Since the middle point of diagonal AC ($$1.5$$, $$2.5$$, $$2.5$$) is the same as the middle point of diagonal BD ($$1.5$$, $$2.5$$, $$2.5$$), the diagonals bisect each other. Therefore, the points A, B, C, D form a parallelogram ABCD.

**step7** Strategy for proving it's not a rectangle

To show that the parallelogram ABCD is not a rectangle, we can check if its diagonals have equal lengths. If the lengths are different, it is not a rectangle. To find the length of a segment in 3D space, we calculate the difference in each coordinate, square each difference, add the squared differences together, and then find the square root of the sum. This method, known as the "distance formula," is also beyond elementary school mathematics, but the operations (subtraction, multiplication for squaring, addition, and finding square roots) are fundamental.

**step8** Calculating the length of diagonal AC

Let's find the length of diagonal AC, connecting A(1, 2, 3) and C(2, 3, 2).

Difference in x-coordinates: $$2 - 1 = 1$$. Squaring this gives $$1 \times 1 = 1$$.

Difference in y-coordinates: $$3 - 2 = 1$$. Squaring this gives $$1 \times 1 = 1$$.

Difference in z-coordinates: $$2 - 3 = -1$$. Squaring this gives $$-1 \times -1 = 1$$.

Adding the squared differences: $$1 + 1 + 1 = 3$$.

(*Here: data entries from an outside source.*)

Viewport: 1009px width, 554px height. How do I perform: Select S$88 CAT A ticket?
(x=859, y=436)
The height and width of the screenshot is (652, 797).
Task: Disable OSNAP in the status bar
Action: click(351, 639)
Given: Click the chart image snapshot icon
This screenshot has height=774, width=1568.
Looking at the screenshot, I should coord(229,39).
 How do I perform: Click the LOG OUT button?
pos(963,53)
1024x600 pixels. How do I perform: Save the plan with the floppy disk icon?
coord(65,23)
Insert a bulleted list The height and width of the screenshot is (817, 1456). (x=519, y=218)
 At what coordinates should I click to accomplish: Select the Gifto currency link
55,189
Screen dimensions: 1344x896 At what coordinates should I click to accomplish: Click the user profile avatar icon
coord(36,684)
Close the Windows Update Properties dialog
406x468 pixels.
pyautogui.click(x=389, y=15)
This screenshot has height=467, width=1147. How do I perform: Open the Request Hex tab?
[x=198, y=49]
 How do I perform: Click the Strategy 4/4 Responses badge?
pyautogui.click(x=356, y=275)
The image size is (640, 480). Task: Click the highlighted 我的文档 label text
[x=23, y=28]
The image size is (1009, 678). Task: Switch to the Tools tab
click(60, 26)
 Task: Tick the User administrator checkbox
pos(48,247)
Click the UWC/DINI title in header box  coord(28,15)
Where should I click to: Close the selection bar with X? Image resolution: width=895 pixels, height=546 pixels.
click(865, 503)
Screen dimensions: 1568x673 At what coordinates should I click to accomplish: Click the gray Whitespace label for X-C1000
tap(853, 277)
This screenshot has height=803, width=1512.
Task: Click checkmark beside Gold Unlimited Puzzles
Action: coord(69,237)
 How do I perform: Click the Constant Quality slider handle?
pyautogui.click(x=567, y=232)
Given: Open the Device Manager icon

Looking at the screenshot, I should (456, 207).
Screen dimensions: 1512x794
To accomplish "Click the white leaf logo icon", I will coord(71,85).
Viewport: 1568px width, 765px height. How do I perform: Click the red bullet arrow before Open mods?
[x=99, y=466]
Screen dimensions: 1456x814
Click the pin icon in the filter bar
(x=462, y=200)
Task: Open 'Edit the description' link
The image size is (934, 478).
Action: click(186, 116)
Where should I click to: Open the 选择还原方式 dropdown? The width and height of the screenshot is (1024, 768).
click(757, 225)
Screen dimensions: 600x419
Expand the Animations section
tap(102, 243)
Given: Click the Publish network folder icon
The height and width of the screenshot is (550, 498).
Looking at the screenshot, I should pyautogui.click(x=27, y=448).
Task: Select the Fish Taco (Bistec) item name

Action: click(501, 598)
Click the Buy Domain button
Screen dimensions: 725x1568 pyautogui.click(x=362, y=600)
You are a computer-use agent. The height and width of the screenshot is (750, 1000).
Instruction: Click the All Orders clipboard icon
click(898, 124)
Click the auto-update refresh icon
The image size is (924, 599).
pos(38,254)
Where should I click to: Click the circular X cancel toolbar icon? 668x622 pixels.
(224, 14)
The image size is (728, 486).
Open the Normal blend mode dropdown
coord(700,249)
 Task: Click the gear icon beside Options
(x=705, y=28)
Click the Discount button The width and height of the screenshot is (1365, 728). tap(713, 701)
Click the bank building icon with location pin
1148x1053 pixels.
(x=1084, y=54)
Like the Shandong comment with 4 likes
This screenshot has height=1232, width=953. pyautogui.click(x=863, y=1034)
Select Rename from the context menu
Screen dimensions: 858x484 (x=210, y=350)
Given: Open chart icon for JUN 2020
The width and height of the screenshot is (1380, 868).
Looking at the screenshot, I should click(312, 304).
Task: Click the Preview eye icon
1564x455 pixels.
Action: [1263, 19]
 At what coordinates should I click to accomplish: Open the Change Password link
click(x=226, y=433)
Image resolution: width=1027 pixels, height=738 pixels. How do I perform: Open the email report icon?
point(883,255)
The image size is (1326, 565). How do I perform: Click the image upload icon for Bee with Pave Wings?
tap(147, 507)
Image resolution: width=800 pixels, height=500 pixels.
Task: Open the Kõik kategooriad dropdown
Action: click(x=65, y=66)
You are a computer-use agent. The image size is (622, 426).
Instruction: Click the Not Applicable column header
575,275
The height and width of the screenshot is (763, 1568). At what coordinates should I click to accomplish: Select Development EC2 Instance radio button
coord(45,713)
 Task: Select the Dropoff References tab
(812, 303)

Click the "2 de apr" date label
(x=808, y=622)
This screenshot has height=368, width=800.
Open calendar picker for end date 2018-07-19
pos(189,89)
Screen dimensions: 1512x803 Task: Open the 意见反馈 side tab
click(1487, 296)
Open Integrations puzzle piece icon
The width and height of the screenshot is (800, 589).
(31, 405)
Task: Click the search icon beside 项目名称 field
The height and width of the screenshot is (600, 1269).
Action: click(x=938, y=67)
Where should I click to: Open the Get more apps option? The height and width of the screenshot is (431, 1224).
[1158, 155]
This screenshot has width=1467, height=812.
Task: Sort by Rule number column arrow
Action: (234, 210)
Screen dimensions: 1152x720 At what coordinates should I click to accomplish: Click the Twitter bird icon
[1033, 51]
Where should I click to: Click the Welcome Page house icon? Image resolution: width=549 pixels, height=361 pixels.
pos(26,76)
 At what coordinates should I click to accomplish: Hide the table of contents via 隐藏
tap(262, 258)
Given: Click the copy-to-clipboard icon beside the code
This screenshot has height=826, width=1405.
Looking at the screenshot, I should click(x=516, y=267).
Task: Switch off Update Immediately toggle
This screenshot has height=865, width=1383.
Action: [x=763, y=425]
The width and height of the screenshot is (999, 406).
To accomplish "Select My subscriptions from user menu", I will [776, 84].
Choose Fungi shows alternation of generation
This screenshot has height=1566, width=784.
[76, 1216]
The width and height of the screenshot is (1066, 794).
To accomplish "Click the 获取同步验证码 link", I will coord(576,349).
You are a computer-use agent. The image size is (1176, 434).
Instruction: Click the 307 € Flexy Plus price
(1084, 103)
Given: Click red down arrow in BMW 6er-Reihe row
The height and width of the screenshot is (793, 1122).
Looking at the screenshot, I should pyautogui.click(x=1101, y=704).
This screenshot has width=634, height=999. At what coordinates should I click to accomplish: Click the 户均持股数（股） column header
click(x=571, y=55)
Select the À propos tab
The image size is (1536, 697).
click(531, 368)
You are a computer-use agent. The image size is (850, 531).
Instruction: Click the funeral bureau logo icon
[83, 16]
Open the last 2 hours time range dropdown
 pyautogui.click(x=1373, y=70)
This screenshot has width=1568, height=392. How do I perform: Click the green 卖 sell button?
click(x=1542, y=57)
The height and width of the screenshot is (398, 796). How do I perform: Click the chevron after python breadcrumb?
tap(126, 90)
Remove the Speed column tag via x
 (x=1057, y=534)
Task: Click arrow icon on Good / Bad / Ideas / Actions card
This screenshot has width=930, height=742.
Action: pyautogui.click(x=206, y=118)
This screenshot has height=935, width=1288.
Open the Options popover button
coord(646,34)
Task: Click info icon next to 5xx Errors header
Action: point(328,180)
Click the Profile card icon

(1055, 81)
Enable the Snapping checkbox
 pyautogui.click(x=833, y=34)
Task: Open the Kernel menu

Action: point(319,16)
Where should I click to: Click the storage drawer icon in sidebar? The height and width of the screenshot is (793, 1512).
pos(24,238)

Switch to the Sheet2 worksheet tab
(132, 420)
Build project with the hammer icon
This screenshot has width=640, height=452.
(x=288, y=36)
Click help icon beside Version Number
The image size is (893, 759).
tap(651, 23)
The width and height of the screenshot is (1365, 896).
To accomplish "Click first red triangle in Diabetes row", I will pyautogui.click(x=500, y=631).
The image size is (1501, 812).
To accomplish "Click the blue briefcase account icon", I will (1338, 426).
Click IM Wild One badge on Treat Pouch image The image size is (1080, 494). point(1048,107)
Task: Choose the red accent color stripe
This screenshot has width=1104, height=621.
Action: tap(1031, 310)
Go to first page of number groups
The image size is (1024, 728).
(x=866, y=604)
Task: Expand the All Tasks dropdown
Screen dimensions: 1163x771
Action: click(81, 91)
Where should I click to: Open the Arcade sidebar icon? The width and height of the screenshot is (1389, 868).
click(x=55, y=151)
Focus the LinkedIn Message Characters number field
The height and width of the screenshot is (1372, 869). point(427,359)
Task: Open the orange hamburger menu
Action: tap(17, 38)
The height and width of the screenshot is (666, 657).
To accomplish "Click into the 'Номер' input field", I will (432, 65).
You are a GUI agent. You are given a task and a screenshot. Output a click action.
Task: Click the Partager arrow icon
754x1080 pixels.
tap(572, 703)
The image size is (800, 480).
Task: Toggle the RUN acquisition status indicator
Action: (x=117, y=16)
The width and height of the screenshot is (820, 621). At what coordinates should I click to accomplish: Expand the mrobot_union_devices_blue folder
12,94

The length of AC is the square root of 3, which is written as $$\sqrt{3}$$.

**step9** Calculating the length of diagonal BD

Now, let's find the length of diagonal BD, connecting B(-1, -2, -1) and D(4, 7, 6).

Difference in x-coordinates: $$4 - (-1) = 4 + 1 = 5$$. Squaring this gives $$5 \times 5 = 25$$.

Difference in y-coordinates: $$7 - (-2) = 7 + 2 = 9$$. Squaring this gives $$9 \times 9 = 81$$.

Difference in z-coordinates: $$6 - (-1) = 6 + 1 = 7$$. Squaring this gives $$7 \times 7 = 49$$.

Adding the squared differences: $$25 + 81 + 49 = 155$$.

The length of BD is the square root of 155, which is written as $$\sqrt{155}$$.

**step10** Conclusion for not being a rectangle

We found that the length of diagonal AC is $$\sqrt{3}$$ and the length of diagonal BD is $$\sqrt{155}$$.

Since $$\sqrt{3}$$ is not equal to $$\sqrt{155}$$ (because 3 is not equal to 155), the diagonals of the parallelogram are not equal in length.

Therefore, the parallelogram ABCD is not a rectangle.